My family doesn't have that kind of money. My parents are very middle class. My mom works as a respiratory therapist and is currently in between jobs. My dad is a golf pro, but not the Tiger Woods kind, the kind that works at a golf course and makes 50 to $60,000 a year.

My parents can't afford to pay for any of my education out-of-pocket, so my plan was to get a bank loan. But that plan fell through when the economic crisis hit. With banks so nervous about lending, it's students like me who aren't making the cut. And we don't have time for the credit markets to thaw. I only have a matter of weeks to settle what I owe the university by the end of this semester, $2,000.

I've hit a fork in the road. I either have to drop out of college and go back home to save money or ask friends and neighbors for loans to keep me in school. It's completely humiliating to know I have no control over my future.

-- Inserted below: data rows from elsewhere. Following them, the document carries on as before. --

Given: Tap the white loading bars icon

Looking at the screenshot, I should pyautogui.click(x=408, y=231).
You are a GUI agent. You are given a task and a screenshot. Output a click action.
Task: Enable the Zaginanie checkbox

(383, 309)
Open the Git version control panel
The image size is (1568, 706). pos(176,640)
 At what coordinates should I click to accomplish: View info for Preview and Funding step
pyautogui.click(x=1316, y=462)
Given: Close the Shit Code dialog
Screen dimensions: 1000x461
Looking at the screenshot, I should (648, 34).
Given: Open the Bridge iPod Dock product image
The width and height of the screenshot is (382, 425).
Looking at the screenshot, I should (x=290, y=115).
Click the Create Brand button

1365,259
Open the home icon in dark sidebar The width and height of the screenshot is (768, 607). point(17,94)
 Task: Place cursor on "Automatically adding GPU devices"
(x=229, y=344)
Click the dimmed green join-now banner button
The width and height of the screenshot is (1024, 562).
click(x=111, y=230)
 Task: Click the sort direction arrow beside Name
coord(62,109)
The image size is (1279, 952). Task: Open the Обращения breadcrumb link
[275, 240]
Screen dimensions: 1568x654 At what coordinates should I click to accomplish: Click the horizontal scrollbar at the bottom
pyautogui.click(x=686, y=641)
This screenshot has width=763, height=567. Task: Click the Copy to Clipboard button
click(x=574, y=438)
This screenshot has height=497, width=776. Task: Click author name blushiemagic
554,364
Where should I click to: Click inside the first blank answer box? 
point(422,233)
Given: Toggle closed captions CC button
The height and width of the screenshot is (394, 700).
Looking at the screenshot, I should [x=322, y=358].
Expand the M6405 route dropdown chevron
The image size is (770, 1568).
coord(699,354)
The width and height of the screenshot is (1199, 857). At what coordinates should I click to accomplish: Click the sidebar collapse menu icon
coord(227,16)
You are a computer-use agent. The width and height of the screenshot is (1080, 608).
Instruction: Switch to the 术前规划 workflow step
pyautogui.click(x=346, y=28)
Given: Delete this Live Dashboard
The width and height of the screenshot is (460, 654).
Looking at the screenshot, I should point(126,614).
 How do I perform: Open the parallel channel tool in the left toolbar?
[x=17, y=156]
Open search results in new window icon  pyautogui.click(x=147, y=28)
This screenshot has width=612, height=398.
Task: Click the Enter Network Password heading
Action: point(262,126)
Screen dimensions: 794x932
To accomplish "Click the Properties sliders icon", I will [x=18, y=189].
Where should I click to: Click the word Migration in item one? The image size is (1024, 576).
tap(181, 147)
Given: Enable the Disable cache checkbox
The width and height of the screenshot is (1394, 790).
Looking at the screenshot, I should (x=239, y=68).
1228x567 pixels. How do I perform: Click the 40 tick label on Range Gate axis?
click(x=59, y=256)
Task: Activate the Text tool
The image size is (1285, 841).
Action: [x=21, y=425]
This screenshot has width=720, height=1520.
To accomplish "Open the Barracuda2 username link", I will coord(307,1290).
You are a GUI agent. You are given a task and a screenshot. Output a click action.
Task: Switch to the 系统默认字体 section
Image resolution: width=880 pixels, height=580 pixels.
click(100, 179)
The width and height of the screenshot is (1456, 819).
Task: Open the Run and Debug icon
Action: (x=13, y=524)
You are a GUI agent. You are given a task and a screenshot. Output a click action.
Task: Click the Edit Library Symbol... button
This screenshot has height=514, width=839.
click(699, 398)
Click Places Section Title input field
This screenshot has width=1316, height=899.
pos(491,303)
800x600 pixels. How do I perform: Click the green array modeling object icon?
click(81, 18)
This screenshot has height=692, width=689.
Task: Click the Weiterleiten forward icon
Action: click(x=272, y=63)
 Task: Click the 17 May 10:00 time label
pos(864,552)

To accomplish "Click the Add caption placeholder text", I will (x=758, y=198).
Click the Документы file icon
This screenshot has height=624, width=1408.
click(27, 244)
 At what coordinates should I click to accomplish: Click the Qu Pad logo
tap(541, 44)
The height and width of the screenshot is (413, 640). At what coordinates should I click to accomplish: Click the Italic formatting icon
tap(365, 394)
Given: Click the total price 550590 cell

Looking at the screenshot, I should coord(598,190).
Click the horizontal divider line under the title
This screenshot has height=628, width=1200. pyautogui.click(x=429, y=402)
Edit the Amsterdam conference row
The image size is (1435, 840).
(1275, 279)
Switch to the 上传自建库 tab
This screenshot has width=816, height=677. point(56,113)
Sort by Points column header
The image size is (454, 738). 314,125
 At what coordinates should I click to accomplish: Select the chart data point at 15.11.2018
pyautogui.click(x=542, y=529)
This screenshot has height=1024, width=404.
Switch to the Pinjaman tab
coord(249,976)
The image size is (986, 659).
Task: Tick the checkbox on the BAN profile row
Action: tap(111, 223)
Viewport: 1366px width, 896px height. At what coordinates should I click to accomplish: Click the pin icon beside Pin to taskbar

I'm not alone. The economy has become a big conversation in my dorm. I know kids who are leaving at the end of this semester and others who may have to leave at the end of the year. Some can't get bank loans, and some just can't afford the day-to-day expenses.

Everyone's talking about the bailout for Wall Street and a possible bailout for auto companies, but I'd like to see a bailout package for higher education - for people like me, an average student from an average town, Jonesboro, Arkansas. The country wants young people to be able to compete in this global economy, but the U.S. cannot produce a large pool of college graduates if many of us have to drop out. For NPR News, I'm Taylor Riddle.

HANSEN: That essay was produced by Youth Radio. This is NPR News.